# Start of Task data

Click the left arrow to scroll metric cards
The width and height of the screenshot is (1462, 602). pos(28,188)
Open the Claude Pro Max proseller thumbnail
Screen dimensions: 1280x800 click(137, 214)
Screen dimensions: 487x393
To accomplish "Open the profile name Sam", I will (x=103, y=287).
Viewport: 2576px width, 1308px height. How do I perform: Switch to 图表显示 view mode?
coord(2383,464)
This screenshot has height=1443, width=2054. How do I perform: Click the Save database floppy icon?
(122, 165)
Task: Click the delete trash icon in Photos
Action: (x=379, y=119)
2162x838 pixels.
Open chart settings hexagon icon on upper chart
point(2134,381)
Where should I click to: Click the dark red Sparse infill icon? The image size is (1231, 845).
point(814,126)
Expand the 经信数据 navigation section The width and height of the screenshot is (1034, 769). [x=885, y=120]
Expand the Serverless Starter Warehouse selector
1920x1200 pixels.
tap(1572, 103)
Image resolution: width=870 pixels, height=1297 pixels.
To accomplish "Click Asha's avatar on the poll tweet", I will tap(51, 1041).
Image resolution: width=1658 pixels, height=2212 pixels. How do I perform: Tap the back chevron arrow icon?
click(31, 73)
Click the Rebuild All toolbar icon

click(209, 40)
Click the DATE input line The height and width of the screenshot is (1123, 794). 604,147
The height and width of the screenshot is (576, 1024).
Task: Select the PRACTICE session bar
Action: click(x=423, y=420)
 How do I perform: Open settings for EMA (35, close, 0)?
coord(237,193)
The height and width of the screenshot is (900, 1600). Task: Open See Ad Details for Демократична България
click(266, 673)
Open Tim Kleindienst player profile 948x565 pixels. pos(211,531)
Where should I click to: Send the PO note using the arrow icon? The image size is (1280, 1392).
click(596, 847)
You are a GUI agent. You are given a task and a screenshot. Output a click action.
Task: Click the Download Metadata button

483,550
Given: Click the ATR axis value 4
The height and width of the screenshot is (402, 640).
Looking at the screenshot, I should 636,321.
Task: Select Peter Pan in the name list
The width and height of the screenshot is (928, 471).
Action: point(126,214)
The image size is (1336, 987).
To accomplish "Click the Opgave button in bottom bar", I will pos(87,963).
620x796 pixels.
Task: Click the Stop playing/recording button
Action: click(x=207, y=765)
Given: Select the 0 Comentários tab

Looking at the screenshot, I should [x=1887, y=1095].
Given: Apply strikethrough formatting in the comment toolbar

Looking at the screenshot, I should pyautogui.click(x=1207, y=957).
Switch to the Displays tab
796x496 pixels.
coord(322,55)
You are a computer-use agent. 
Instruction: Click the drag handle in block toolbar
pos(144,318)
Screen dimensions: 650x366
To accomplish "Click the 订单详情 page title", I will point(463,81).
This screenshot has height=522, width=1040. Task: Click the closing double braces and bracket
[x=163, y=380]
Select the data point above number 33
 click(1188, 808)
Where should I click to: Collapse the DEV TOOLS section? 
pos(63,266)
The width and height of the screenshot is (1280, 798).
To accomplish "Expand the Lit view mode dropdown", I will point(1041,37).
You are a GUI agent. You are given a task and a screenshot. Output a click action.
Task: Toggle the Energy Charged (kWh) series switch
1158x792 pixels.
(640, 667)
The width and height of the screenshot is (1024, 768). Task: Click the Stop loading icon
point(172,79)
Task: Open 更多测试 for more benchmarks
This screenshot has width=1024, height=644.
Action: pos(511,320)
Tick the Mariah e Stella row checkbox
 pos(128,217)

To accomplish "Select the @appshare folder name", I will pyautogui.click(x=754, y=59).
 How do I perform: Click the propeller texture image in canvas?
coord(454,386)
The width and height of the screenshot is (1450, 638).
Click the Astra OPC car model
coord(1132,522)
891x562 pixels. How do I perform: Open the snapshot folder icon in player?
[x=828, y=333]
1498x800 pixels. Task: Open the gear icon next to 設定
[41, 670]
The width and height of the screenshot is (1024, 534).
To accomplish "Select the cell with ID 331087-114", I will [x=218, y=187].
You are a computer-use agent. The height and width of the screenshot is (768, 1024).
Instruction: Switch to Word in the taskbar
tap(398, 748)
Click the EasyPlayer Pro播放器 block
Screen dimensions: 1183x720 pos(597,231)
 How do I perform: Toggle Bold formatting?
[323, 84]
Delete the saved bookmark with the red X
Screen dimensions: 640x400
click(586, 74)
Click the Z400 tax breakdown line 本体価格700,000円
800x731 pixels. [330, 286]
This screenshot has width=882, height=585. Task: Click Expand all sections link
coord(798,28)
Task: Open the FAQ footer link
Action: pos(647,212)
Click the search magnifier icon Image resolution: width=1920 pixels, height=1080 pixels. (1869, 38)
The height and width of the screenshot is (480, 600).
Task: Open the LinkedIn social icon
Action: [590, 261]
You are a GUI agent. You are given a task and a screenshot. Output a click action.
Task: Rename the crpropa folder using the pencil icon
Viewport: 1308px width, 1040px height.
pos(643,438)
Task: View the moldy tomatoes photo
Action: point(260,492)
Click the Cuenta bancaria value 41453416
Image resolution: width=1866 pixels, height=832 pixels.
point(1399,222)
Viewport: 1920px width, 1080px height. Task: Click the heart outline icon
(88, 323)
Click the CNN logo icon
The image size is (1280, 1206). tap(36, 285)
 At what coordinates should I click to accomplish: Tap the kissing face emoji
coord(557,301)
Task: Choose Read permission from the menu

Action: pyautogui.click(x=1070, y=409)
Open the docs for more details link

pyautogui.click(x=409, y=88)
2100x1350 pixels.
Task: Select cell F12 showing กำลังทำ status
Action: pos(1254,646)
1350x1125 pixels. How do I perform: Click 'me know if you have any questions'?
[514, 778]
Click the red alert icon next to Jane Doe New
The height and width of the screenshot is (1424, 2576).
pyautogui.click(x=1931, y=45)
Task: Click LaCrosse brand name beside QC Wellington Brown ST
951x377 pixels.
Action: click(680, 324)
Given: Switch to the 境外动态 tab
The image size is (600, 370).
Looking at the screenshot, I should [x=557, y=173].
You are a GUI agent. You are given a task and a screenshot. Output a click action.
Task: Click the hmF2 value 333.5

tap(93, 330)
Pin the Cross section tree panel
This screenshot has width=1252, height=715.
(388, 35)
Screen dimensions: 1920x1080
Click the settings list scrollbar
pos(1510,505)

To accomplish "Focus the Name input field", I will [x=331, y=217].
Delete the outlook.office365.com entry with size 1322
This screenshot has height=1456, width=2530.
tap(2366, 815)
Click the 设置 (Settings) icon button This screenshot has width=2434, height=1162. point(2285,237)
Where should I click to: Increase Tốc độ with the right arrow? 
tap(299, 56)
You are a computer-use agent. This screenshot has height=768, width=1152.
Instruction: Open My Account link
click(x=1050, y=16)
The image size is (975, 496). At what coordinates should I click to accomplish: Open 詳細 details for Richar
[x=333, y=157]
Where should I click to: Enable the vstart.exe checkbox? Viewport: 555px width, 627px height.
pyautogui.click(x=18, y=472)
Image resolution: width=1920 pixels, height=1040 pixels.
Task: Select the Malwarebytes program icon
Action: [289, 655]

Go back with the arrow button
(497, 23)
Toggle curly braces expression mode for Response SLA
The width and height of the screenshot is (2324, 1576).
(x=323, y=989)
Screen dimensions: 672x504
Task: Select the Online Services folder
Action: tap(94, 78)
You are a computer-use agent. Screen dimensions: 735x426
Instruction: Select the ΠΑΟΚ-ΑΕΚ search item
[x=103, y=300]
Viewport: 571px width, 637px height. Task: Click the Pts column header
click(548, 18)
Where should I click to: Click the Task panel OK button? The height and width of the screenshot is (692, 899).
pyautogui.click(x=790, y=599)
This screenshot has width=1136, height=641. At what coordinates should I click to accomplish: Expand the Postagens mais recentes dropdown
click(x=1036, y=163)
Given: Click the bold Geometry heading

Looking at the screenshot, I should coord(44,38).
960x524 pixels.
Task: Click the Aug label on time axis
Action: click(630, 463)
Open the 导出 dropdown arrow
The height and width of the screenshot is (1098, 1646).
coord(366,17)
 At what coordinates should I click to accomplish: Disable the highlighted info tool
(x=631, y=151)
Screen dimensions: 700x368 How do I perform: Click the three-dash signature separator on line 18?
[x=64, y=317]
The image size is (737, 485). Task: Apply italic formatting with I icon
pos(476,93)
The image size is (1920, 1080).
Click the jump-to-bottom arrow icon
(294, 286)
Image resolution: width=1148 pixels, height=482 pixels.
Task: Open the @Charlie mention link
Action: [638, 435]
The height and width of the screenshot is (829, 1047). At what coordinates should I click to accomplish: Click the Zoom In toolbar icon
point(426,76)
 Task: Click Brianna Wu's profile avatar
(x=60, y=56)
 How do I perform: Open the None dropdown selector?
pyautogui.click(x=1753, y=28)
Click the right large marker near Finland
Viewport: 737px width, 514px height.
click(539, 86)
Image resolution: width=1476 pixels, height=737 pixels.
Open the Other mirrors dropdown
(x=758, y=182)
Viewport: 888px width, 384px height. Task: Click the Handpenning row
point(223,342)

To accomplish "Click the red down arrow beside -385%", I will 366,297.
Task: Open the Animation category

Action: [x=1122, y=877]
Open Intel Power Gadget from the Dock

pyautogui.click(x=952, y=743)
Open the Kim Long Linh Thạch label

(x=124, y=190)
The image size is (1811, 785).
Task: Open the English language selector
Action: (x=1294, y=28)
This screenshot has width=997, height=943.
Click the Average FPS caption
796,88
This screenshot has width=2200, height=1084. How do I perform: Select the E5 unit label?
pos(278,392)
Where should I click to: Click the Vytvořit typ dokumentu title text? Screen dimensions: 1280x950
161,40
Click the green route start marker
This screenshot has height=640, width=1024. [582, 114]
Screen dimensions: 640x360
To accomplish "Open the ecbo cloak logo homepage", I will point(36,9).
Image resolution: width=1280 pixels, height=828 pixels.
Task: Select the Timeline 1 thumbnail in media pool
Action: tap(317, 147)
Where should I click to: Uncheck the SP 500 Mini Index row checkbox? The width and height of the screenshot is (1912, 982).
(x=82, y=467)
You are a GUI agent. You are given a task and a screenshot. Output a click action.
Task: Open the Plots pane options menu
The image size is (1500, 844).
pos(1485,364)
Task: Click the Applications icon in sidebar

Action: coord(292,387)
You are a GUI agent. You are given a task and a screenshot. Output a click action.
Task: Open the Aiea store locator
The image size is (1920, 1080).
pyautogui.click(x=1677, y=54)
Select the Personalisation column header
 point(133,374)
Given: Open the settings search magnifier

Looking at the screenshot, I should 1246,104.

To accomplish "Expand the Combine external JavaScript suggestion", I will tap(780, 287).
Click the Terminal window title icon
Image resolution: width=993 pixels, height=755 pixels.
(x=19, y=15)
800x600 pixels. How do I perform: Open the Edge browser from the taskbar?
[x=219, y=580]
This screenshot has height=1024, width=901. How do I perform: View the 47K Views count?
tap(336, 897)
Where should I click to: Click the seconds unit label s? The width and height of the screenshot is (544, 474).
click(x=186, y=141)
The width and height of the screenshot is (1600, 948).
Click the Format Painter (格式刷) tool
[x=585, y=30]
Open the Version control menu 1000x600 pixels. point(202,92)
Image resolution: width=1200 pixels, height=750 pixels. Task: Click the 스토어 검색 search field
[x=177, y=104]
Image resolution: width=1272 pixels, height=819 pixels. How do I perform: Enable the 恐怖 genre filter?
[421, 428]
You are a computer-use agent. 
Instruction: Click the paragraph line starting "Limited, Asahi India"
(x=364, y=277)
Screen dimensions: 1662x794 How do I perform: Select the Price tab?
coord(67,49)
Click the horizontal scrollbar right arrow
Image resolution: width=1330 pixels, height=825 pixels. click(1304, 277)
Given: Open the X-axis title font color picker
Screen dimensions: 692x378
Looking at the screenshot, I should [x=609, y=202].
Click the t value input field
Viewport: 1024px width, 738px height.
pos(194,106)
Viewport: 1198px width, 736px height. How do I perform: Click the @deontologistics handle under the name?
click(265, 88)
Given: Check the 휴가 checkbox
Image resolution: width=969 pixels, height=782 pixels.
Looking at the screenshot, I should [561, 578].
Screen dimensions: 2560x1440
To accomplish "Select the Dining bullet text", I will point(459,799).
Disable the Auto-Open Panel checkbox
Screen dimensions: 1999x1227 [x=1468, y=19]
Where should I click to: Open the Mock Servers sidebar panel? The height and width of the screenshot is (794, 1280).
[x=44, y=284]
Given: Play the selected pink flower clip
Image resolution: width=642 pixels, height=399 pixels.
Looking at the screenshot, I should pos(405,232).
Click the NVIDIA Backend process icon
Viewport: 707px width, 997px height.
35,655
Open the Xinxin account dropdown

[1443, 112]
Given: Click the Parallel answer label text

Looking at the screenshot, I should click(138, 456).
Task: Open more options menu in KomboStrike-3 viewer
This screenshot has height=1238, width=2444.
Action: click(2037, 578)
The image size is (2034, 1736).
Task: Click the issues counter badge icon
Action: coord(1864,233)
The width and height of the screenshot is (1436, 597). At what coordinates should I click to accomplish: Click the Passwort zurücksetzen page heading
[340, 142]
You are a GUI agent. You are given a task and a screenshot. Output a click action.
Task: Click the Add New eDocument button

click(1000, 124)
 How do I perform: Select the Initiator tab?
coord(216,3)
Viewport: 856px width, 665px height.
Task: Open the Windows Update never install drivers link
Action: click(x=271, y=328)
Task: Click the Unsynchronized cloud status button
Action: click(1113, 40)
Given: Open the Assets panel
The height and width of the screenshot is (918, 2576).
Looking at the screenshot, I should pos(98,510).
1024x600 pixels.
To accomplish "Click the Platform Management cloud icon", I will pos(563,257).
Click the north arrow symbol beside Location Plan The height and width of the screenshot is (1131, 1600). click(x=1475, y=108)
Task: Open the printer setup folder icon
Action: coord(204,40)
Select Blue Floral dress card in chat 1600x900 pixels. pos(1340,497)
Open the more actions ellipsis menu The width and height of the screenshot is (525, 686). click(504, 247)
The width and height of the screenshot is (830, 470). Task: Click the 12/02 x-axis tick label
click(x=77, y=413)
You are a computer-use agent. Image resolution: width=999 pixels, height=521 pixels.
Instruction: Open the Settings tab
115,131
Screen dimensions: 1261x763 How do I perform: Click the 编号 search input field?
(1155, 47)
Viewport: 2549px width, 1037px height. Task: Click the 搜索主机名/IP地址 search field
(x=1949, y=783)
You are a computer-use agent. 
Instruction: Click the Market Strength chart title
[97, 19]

# End of Task data

» Your objective: Please update the listing starting at the line that contains "Switch to the Displays tab" and ending at the line that contains "coord(1132,522)" so that "drag handle" becomes "grip handle", with everything else unchanged. Return only those lines.

» Written solution:
Switch to the Displays tab
796x496 pixels.
coord(322,55)
You are a computer-use agent. 
Instruction: Click the grip handle in block toolbar
pos(144,318)
Screen dimensions: 650x366
To accomplish "Click the 订单详情 page title", I will point(463,81).
This screenshot has height=522, width=1040. Task: Click the closing double braces and bracket
[x=163, y=380]
Select the data point above number 33
 click(1188, 808)
Where should I click to: Collapse the DEV TOOLS section? 
pos(63,266)
The width and height of the screenshot is (1280, 798).
To accomplish "Expand the Lit view mode dropdown", I will point(1041,37).
You are a GUI agent. You are given a task and a screenshot. Output a click action.
Task: Toggle the Energy Charged (kWh) series switch
1158x792 pixels.
(640, 667)
The width and height of the screenshot is (1024, 768). Task: Click the Stop loading icon
point(172,79)
Task: Open 更多测试 for more benchmarks
This screenshot has width=1024, height=644.
Action: pos(511,320)
Tick the Mariah e Stella row checkbox
 pos(128,217)

To accomplish "Select the @appshare folder name", I will pyautogui.click(x=754, y=59).
 How do I perform: Click the propeller texture image in canvas?
coord(454,386)
The width and height of the screenshot is (1450, 638).
Click the Astra OPC car model
coord(1132,522)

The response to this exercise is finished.